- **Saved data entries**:
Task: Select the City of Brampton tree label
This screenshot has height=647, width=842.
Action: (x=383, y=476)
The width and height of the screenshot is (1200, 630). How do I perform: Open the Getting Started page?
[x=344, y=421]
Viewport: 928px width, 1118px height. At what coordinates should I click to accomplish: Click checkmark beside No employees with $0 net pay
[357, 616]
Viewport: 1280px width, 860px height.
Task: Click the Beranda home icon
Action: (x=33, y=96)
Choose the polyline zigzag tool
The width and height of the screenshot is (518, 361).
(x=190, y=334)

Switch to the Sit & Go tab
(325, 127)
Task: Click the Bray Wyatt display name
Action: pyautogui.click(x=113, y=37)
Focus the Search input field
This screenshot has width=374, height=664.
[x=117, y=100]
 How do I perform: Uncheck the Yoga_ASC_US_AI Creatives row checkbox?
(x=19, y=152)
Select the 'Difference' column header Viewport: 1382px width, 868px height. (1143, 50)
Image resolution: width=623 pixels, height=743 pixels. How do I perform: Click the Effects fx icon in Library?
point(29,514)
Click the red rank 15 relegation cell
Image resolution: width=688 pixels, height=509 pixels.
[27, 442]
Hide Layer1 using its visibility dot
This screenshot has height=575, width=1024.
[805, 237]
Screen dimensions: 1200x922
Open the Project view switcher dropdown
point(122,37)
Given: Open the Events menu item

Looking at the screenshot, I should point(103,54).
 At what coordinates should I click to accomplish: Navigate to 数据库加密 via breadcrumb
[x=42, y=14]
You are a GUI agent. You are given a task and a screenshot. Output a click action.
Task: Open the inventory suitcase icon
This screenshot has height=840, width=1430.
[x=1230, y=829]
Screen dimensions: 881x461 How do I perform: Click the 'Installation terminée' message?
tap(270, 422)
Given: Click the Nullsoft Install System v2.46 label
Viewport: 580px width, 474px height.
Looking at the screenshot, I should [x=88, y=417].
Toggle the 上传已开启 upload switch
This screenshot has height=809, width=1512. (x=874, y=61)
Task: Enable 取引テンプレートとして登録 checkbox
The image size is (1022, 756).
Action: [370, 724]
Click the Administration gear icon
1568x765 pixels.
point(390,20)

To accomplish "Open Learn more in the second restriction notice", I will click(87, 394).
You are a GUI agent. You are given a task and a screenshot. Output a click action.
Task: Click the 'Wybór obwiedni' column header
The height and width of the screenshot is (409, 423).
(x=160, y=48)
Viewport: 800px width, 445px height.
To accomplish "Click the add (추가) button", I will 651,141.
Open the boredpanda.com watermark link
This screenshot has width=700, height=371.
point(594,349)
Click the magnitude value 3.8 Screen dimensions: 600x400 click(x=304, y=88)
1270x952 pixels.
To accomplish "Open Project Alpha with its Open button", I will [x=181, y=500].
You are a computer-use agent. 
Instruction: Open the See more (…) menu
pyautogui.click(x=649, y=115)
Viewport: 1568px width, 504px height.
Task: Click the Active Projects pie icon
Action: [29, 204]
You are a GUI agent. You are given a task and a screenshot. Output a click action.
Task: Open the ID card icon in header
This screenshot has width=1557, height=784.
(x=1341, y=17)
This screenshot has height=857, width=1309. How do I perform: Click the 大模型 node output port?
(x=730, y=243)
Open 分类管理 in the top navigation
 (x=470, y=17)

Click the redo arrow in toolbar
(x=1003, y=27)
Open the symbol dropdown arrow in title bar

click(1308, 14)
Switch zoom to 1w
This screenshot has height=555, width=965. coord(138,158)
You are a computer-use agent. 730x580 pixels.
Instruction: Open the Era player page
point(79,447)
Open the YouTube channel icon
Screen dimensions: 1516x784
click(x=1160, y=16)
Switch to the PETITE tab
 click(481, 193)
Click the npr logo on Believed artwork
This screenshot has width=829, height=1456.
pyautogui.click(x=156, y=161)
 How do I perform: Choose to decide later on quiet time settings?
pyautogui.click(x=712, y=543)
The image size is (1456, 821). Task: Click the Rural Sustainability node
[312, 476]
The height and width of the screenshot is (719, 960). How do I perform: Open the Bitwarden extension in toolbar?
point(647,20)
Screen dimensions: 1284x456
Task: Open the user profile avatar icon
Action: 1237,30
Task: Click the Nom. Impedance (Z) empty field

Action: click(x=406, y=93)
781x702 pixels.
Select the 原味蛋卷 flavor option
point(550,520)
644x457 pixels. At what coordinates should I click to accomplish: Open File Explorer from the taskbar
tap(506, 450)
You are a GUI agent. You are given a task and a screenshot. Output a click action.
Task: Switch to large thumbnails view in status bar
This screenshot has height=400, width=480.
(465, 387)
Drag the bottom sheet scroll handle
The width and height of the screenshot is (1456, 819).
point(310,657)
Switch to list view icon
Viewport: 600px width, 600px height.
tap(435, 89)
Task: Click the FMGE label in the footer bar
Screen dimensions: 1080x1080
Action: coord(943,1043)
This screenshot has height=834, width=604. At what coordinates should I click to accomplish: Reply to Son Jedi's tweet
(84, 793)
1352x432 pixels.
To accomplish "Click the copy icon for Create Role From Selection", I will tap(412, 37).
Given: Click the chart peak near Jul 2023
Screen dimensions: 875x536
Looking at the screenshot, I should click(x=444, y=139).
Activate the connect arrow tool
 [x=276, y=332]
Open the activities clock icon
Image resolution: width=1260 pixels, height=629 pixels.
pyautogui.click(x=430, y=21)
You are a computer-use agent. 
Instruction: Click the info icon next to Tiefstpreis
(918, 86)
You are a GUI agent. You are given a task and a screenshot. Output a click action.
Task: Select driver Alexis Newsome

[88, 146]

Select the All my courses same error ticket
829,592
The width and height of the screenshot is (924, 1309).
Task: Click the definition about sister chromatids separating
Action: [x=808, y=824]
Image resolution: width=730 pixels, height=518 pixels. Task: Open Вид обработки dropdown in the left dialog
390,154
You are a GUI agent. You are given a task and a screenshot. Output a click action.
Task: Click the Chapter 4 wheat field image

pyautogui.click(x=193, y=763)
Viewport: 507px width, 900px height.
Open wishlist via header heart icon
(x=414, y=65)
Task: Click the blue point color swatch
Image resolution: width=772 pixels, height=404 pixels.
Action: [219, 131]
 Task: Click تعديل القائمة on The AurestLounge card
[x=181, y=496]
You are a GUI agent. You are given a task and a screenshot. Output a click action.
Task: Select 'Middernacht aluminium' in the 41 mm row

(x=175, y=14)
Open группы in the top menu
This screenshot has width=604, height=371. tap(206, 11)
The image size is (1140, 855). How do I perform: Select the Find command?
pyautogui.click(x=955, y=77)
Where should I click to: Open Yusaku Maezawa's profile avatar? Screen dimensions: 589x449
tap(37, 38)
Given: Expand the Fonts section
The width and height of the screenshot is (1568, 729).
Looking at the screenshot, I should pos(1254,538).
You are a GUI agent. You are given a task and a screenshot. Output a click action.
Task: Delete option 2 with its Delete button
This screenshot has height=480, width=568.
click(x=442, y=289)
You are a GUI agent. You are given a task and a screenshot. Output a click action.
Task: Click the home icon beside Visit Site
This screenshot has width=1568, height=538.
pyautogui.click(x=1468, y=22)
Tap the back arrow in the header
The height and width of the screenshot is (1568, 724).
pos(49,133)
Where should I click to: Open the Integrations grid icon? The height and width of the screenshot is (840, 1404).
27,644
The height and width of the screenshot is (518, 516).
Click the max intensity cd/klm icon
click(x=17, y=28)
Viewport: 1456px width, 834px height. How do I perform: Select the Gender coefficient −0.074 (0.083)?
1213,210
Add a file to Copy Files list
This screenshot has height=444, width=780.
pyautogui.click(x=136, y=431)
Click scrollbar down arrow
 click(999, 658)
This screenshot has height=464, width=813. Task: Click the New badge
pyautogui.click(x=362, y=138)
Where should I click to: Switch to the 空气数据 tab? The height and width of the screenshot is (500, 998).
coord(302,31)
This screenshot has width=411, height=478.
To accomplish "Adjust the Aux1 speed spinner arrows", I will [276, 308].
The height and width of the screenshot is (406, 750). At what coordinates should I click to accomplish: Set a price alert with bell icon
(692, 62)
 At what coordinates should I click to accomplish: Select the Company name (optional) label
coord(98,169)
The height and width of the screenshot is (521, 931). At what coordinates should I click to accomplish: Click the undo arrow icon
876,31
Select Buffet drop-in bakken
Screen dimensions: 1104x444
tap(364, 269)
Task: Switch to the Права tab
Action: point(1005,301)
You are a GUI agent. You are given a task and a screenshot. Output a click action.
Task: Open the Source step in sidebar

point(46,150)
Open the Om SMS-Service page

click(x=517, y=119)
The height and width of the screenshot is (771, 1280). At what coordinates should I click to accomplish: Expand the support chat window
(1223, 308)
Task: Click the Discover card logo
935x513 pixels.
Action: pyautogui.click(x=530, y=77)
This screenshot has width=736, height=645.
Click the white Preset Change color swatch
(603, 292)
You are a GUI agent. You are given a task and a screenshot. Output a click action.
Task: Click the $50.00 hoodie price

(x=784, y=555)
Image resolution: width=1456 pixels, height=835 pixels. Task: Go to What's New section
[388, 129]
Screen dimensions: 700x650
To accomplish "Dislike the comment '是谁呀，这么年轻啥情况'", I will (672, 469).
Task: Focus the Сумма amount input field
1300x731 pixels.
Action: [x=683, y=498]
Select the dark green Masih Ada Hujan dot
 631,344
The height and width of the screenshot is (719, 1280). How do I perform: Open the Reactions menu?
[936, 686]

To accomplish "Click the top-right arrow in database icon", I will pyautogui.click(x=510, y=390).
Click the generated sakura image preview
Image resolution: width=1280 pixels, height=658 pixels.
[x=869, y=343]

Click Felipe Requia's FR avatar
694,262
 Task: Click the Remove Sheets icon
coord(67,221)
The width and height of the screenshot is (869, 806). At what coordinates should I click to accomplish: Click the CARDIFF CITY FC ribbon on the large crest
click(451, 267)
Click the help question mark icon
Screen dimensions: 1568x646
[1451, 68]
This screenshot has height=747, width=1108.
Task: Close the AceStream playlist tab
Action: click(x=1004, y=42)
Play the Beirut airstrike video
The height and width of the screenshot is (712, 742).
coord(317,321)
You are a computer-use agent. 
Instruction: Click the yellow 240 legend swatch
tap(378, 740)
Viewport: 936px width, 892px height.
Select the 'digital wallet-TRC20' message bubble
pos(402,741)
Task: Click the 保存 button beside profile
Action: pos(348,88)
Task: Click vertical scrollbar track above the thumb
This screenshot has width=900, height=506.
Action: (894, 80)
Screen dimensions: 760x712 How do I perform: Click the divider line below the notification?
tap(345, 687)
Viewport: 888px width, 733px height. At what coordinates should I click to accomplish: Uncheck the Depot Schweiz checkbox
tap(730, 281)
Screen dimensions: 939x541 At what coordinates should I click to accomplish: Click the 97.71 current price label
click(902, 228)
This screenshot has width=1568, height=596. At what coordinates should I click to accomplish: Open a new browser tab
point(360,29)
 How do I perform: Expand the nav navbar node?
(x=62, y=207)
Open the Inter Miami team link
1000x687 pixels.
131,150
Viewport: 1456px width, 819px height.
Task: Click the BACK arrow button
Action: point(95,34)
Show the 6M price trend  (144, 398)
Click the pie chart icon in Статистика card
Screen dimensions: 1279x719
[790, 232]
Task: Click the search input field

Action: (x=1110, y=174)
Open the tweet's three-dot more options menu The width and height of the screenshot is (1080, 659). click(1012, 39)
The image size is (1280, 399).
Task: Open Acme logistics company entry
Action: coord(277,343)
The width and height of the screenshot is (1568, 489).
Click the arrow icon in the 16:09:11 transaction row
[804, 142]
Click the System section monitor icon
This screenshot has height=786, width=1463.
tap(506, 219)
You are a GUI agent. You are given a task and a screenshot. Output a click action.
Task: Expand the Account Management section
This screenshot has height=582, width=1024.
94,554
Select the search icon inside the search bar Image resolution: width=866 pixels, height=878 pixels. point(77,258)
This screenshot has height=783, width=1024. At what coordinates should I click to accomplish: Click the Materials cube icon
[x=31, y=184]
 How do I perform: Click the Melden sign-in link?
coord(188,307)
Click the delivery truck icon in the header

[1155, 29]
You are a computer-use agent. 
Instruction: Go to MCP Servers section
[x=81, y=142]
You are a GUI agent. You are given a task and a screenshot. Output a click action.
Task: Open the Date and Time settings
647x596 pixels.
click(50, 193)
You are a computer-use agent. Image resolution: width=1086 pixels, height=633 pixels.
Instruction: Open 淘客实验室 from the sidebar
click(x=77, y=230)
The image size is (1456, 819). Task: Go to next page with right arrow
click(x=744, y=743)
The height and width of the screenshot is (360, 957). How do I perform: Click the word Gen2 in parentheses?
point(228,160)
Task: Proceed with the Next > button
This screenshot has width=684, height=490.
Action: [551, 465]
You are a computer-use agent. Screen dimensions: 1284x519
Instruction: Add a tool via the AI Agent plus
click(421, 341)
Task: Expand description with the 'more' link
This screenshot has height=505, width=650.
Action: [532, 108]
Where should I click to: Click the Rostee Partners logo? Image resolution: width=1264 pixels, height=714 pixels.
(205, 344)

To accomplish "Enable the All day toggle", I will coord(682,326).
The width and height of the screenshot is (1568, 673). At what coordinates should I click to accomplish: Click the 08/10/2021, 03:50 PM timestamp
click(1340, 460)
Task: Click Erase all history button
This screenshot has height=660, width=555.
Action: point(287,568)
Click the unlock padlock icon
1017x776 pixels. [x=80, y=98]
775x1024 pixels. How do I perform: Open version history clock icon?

- **Work instruction**: Can you repeat, word for word, every line above from the one containing "How do I perform: Uncheck" down to the one containing "Open the boredpanda.com watermark link", including both?

- **Task answer**:
 How do I perform: Uncheck the Yoga_ASC_US_AI Creatives row checkbox?
(x=19, y=152)
Select the 'Difference' column header Viewport: 1382px width, 868px height. (1143, 50)
Image resolution: width=623 pixels, height=743 pixels. How do I perform: Click the Effects fx icon in Library?
point(29,514)
Click the red rank 15 relegation cell
Image resolution: width=688 pixels, height=509 pixels.
[27, 442]
Hide Layer1 using its visibility dot
This screenshot has height=575, width=1024.
[805, 237]
Screen dimensions: 1200x922
Open the Project view switcher dropdown
point(122,37)
Given: Open the Events menu item

Looking at the screenshot, I should point(103,54).
 At what coordinates should I click to accomplish: Navigate to 数据库加密 via breadcrumb
[x=42, y=14]
You are a GUI agent. You are given a task and a screenshot. Output a click action.
Task: Open the inventory suitcase icon
This screenshot has height=840, width=1430.
[x=1230, y=829]
Screen dimensions: 881x461 How do I perform: Click the 'Installation terminée' message?
tap(270, 422)
Given: Click the Nullsoft Install System v2.46 label
Viewport: 580px width, 474px height.
Looking at the screenshot, I should [x=88, y=417].
Toggle the 上传已开启 upload switch
This screenshot has height=809, width=1512. (x=874, y=61)
Task: Enable 取引テンプレートとして登録 checkbox
The image size is (1022, 756).
Action: [370, 724]
Click the Administration gear icon
1568x765 pixels.
point(390,20)

To accomplish "Open Learn more in the second restriction notice", I will click(87, 394).
You are a GUI agent. You are given a task and a screenshot. Output a click action.
Task: Click the 'Wybór obwiedni' column header
The height and width of the screenshot is (409, 423).
(x=160, y=48)
Viewport: 800px width, 445px height.
To accomplish "Click the add (추가) button", I will 651,141.
Open the boredpanda.com watermark link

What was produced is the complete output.